Problem to solve:
Reproduce all of the items below word for word, keeping every line as it appears.

[Raw items]
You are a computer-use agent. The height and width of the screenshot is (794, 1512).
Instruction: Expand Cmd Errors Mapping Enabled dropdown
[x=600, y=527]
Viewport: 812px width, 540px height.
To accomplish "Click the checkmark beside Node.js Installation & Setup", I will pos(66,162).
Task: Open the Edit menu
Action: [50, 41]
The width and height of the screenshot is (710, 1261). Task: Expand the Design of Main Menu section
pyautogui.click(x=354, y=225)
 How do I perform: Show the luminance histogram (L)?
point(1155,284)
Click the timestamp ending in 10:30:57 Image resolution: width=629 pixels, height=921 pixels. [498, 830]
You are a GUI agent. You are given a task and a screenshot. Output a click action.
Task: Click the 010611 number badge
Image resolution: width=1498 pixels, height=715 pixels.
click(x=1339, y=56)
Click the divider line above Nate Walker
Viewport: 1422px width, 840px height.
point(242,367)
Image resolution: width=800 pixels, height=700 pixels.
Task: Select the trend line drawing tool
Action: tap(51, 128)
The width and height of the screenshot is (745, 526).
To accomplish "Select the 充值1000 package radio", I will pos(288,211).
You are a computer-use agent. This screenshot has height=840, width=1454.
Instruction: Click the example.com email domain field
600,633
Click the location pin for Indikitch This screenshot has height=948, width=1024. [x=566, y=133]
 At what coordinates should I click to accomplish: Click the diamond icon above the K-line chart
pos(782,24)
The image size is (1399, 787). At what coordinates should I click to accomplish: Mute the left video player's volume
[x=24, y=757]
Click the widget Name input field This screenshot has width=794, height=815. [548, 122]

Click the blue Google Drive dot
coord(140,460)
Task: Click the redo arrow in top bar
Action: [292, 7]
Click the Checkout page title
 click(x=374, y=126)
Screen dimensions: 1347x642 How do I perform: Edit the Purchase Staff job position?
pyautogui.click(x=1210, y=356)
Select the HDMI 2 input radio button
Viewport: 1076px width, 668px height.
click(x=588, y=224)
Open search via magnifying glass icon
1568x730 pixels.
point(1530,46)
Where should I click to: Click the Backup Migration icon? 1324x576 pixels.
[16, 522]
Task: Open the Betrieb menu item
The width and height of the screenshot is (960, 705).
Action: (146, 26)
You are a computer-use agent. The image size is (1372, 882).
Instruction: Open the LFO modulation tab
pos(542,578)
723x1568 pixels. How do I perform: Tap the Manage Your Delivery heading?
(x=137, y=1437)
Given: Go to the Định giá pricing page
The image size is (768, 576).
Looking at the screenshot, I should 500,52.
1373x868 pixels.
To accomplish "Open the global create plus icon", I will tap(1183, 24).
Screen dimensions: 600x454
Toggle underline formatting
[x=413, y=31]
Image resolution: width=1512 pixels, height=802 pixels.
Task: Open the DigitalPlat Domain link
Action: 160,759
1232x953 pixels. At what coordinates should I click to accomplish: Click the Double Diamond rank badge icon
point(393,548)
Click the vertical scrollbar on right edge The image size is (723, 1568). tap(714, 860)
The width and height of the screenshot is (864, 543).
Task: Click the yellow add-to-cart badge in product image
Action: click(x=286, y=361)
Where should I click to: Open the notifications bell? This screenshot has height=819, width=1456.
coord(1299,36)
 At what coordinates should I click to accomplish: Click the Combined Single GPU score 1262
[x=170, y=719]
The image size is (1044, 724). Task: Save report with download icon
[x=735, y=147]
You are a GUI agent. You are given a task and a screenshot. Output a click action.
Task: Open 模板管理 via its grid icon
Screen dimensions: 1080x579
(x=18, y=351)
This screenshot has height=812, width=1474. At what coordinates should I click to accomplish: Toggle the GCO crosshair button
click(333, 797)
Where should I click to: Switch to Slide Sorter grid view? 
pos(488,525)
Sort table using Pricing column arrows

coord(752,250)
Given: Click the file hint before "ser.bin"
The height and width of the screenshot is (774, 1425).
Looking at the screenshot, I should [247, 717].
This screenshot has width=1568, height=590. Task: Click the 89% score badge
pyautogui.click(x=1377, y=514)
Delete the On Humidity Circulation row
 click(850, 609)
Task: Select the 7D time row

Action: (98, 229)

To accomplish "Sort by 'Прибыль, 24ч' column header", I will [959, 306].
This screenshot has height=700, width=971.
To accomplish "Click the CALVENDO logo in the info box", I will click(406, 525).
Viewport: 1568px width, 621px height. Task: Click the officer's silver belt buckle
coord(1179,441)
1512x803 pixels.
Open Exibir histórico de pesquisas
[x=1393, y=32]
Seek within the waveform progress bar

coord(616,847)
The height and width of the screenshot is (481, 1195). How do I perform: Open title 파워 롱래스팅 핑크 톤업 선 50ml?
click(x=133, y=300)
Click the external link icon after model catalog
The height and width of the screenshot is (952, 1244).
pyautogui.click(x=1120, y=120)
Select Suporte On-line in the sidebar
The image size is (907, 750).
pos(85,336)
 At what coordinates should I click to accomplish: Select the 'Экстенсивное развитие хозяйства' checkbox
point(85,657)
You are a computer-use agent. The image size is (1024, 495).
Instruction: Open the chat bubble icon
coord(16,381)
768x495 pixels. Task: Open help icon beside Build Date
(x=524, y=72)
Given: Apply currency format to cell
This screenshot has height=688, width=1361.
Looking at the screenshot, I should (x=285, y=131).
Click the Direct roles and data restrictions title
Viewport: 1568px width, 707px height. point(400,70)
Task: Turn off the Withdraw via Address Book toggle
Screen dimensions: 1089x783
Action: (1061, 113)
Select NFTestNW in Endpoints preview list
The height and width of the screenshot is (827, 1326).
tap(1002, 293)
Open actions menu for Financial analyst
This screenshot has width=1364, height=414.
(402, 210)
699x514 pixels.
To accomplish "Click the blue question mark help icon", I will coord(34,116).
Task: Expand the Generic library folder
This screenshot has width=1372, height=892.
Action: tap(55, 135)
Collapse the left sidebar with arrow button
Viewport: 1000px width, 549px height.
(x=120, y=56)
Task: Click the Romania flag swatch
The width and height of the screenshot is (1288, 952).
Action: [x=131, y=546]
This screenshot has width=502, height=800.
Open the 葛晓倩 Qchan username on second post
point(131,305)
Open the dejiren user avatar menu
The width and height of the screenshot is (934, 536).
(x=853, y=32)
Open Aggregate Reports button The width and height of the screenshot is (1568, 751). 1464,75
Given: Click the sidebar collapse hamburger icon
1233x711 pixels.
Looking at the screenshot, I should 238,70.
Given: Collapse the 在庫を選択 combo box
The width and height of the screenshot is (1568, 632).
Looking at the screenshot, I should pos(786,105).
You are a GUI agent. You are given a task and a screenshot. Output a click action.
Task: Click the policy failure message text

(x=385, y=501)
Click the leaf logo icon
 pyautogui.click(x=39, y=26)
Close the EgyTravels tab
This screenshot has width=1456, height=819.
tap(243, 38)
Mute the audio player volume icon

Output for this exercise:
You are a computer-use agent. The height and width of the screenshot is (794, 1512).
Instruction: Expand Cmd Errors Mapping Enabled dropdown
[x=600, y=527]
Viewport: 812px width, 540px height.
To accomplish "Click the checkmark beside Node.js Installation & Setup", I will pos(66,162).
Task: Open the Edit menu
Action: [50, 41]
The width and height of the screenshot is (710, 1261). Task: Expand the Design of Main Menu section
pyautogui.click(x=354, y=225)
 How do I perform: Show the luminance histogram (L)?
point(1155,284)
Click the timestamp ending in 10:30:57 Image resolution: width=629 pixels, height=921 pixels. [498, 830]
You are a GUI agent. You are given a task and a screenshot. Output a click action.
Task: Click the 010611 number badge
Image resolution: width=1498 pixels, height=715 pixels.
click(x=1339, y=56)
Click the divider line above Nate Walker
Viewport: 1422px width, 840px height.
point(242,367)
Image resolution: width=800 pixels, height=700 pixels.
Task: Select the trend line drawing tool
Action: tap(51, 128)
The width and height of the screenshot is (745, 526).
To accomplish "Select the 充值1000 package radio", I will pos(288,211).
You are a computer-use agent. This screenshot has height=840, width=1454.
Instruction: Click the example.com email domain field
600,633
Click the location pin for Indikitch This screenshot has height=948, width=1024. [x=566, y=133]
 At what coordinates should I click to accomplish: Click the diamond icon above the K-line chart
pos(782,24)
The image size is (1399, 787). At what coordinates should I click to accomplish: Mute the left video player's volume
[x=24, y=757]
Click the widget Name input field This screenshot has width=794, height=815. [548, 122]

Click the blue Google Drive dot
coord(140,460)
Task: Click the redo arrow in top bar
Action: [292, 7]
Click the Checkout page title
 click(x=374, y=126)
Screen dimensions: 1347x642 How do I perform: Edit the Purchase Staff job position?
pyautogui.click(x=1210, y=356)
Select the HDMI 2 input radio button
Viewport: 1076px width, 668px height.
click(x=588, y=224)
Open search via magnifying glass icon
1568x730 pixels.
point(1530,46)
Where should I click to: Click the Backup Migration icon? 1324x576 pixels.
[16, 522]
Task: Open the Betrieb menu item
The width and height of the screenshot is (960, 705).
Action: (146, 26)
You are a computer-use agent. The image size is (1372, 882).
Instruction: Open the LFO modulation tab
pos(542,578)
723x1568 pixels. How do I perform: Tap the Manage Your Delivery heading?
(x=137, y=1437)
Given: Go to the Định giá pricing page
The image size is (768, 576).
Looking at the screenshot, I should 500,52.
1373x868 pixels.
To accomplish "Open the global create plus icon", I will tap(1183, 24).
Screen dimensions: 600x454
Toggle underline formatting
[x=413, y=31]
Image resolution: width=1512 pixels, height=802 pixels.
Task: Open the DigitalPlat Domain link
Action: 160,759
1232x953 pixels. At what coordinates should I click to accomplish: Click the Double Diamond rank badge icon
point(393,548)
Click the vertical scrollbar on right edge The image size is (723, 1568). tap(714, 860)
The width and height of the screenshot is (864, 543).
Task: Click the yellow add-to-cart badge in product image
Action: click(x=286, y=361)
Where should I click to: Open the notifications bell? This screenshot has height=819, width=1456.
coord(1299,36)
 At what coordinates should I click to accomplish: Click the Combined Single GPU score 1262
[x=170, y=719]
The image size is (1044, 724). Task: Save report with download icon
[x=735, y=147]
You are a GUI agent. You are given a task and a screenshot. Output a click action.
Task: Open 模板管理 via its grid icon
Screen dimensions: 1080x579
(x=18, y=351)
This screenshot has height=812, width=1474. At what coordinates should I click to accomplish: Toggle the GCO crosshair button
click(333, 797)
Where should I click to: Switch to Slide Sorter grid view? 
pos(488,525)
Sort table using Pricing column arrows

coord(752,250)
Given: Click the file hint before "ser.bin"
The height and width of the screenshot is (774, 1425).
Looking at the screenshot, I should [247, 717].
This screenshot has width=1568, height=590. Task: Click the 89% score badge
pyautogui.click(x=1377, y=514)
Delete the On Humidity Circulation row
 click(850, 609)
Task: Select the 7D time row

Action: (98, 229)

To accomplish "Sort by 'Прибыль, 24ч' column header", I will [959, 306].
This screenshot has height=700, width=971.
To accomplish "Click the CALVENDO logo in the info box", I will click(406, 525).
Viewport: 1568px width, 621px height. Task: Click the officer's silver belt buckle
coord(1179,441)
1512x803 pixels.
Open Exibir histórico de pesquisas
[x=1393, y=32]
Seek within the waveform progress bar

coord(616,847)
The height and width of the screenshot is (481, 1195). How do I perform: Open title 파워 롱래스팅 핑크 톤업 선 50ml?
click(x=133, y=300)
Click the external link icon after model catalog
The height and width of the screenshot is (952, 1244).
pyautogui.click(x=1120, y=120)
Select Suporte On-line in the sidebar
The image size is (907, 750).
pos(85,336)
 At what coordinates should I click to accomplish: Select the 'Экстенсивное развитие хозяйства' checkbox
point(85,657)
You are a computer-use agent. The image size is (1024, 495).
Instruction: Open the chat bubble icon
coord(16,381)
768x495 pixels. Task: Open help icon beside Build Date
(x=524, y=72)
Given: Apply currency format to cell
This screenshot has height=688, width=1361.
Looking at the screenshot, I should (x=285, y=131).
Click the Direct roles and data restrictions title
Viewport: 1568px width, 707px height. point(400,70)
Task: Turn off the Withdraw via Address Book toggle
Screen dimensions: 1089x783
Action: (1061, 113)
Select NFTestNW in Endpoints preview list
The height and width of the screenshot is (827, 1326).
tap(1002, 293)
Open actions menu for Financial analyst
This screenshot has width=1364, height=414.
(402, 210)
699x514 pixels.
To accomplish "Click the blue question mark help icon", I will coord(34,116).
Task: Expand the Generic library folder
This screenshot has width=1372, height=892.
Action: tap(55, 135)
Collapse the left sidebar with arrow button
Viewport: 1000px width, 549px height.
(x=120, y=56)
Task: Click the Romania flag swatch
The width and height of the screenshot is (1288, 952).
Action: [x=131, y=546]
This screenshot has width=502, height=800.
Open the 葛晓倩 Qchan username on second post
point(131,305)
Open the dejiren user avatar menu
The width and height of the screenshot is (934, 536).
(x=853, y=32)
Open Aggregate Reports button The width and height of the screenshot is (1568, 751). 1464,75
Given: Click the sidebar collapse hamburger icon
1233x711 pixels.
Looking at the screenshot, I should 238,70.
Given: Collapse the 在庫を選択 combo box
The width and height of the screenshot is (1568, 632).
Looking at the screenshot, I should pos(786,105).
You are a GUI agent. You are given a task and a screenshot. Output a click action.
Task: Click the policy failure message text

(x=385, y=501)
Click the leaf logo icon
 pyautogui.click(x=39, y=26)
Close the EgyTravels tab
This screenshot has width=1456, height=819.
tap(243, 38)
Mute the audio player volume icon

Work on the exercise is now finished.